Treatment with statins results in a small increase in HDL cholesterol levels [23]. We have shown in patients with hypertriglyceridemia that both lower and higher doses of atorvastatin increase HDL cholesterol from baseline with the greatest increases seen in the larger HDL2 subclass [11]. Although, other studies [24] have demonstrated that at the maximal 80 mg dose of atorvastatin the rise in HDL cholesterol is less than that at the lower doses, we observed no significant difference in the increase in HDL cholesterol and its subclasses between the lower and higher doses of Atorvastatin [11]. This may be due to the greater reduction in TG levels seen with the higher dose of atorvastatin. As TG levels fall with high-dose statin therapy, the HDL particle contains more cholesteryl ester and less TG. Metabolism of these less TG-rich HDL particles produces larger HDL particles and higher HDL cholesterol levels [25].
Conclusions
Diabetic patients often have a dyslipidemia characterized by increased triglyceride levels, low levels of HDL cholesterol, and LDL particles that are predominately small and dense. In the Collaborative Atorvastatin Diabetes Study (CARDS), diabetic patients with normal levels of LDL cholesterol had a 37% reduction in major cardiovascular events with low dose atorvastatin [26]. The beneficial effects of atorvastatin on reducing TG-rich remnant lipoproteins and on LDL particle size may have contributed to the clinical benefits seen in this study. Furthermore, there have now been several studies which have demonstrated that high doses of more potent statins reduce cardiovascular events or lead to less atherosclerotic progression compared to lower doses of similar or less potent statins [4]. These benefits are thought to be due to the greater LDL cholesterol reduction seen with high dose statin therapy, but also may be in part due to other non-LDL cholesterol effects. The benefits of further reducing TG-rich remnant lipoproteins and more favorably changing the concentration and size of LDL cholesterol particles may help to explain the clinical benefits seen in the high dose statin trials.

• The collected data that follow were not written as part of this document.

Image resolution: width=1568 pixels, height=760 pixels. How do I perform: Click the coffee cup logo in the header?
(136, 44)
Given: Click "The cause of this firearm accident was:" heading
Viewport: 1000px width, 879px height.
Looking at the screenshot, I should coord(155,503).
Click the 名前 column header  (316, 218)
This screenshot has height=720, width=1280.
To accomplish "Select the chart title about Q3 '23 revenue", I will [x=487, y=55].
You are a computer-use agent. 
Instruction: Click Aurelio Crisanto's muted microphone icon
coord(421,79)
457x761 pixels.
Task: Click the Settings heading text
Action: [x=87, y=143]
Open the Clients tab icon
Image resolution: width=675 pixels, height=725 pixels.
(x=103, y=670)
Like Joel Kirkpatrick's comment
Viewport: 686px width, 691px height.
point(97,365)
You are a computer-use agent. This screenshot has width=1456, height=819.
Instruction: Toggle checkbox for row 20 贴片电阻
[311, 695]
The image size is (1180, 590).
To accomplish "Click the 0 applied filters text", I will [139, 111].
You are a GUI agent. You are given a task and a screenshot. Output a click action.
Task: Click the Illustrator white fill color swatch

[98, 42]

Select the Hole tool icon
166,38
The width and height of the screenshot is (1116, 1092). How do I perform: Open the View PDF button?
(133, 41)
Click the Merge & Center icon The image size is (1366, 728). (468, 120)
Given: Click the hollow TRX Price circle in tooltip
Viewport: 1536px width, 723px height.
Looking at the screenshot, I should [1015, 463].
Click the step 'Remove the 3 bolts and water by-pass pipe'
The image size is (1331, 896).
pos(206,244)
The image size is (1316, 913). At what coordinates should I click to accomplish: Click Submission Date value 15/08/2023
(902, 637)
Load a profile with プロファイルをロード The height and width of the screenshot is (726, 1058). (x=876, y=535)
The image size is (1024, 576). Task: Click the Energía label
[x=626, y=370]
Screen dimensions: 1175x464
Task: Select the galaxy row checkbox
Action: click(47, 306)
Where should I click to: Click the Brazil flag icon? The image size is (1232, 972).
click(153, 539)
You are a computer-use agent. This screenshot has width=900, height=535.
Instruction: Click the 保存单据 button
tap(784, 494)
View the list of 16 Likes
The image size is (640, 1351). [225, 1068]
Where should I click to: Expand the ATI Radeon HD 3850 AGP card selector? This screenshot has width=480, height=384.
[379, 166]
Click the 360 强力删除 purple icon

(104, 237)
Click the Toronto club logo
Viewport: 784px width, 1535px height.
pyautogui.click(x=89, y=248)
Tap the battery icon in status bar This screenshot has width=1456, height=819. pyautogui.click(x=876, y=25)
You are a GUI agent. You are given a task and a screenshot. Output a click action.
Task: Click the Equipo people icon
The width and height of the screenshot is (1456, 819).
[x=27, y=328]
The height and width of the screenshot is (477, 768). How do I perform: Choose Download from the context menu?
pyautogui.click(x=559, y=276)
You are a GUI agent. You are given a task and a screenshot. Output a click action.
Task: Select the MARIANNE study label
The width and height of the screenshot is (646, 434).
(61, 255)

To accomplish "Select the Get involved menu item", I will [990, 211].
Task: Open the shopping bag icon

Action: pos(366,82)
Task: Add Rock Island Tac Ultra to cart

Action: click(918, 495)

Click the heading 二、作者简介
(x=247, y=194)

In conclusion statins not only lower LDL cholesterol and TG levels but also significantly lower levels of TG-rich remnant lipoproteins and favorably changed LDL particle size and concentration in patients with hypertriglyceridemia. Higher doses of more potent statins have more favorable effects on the lipid subclasses commonly associated with hypertriglyceridemia that do lower doses of less potent statins. These non-LDL cholesterol effects may explain in part the clinical benefits of high dose statins seen in the large outcome trials.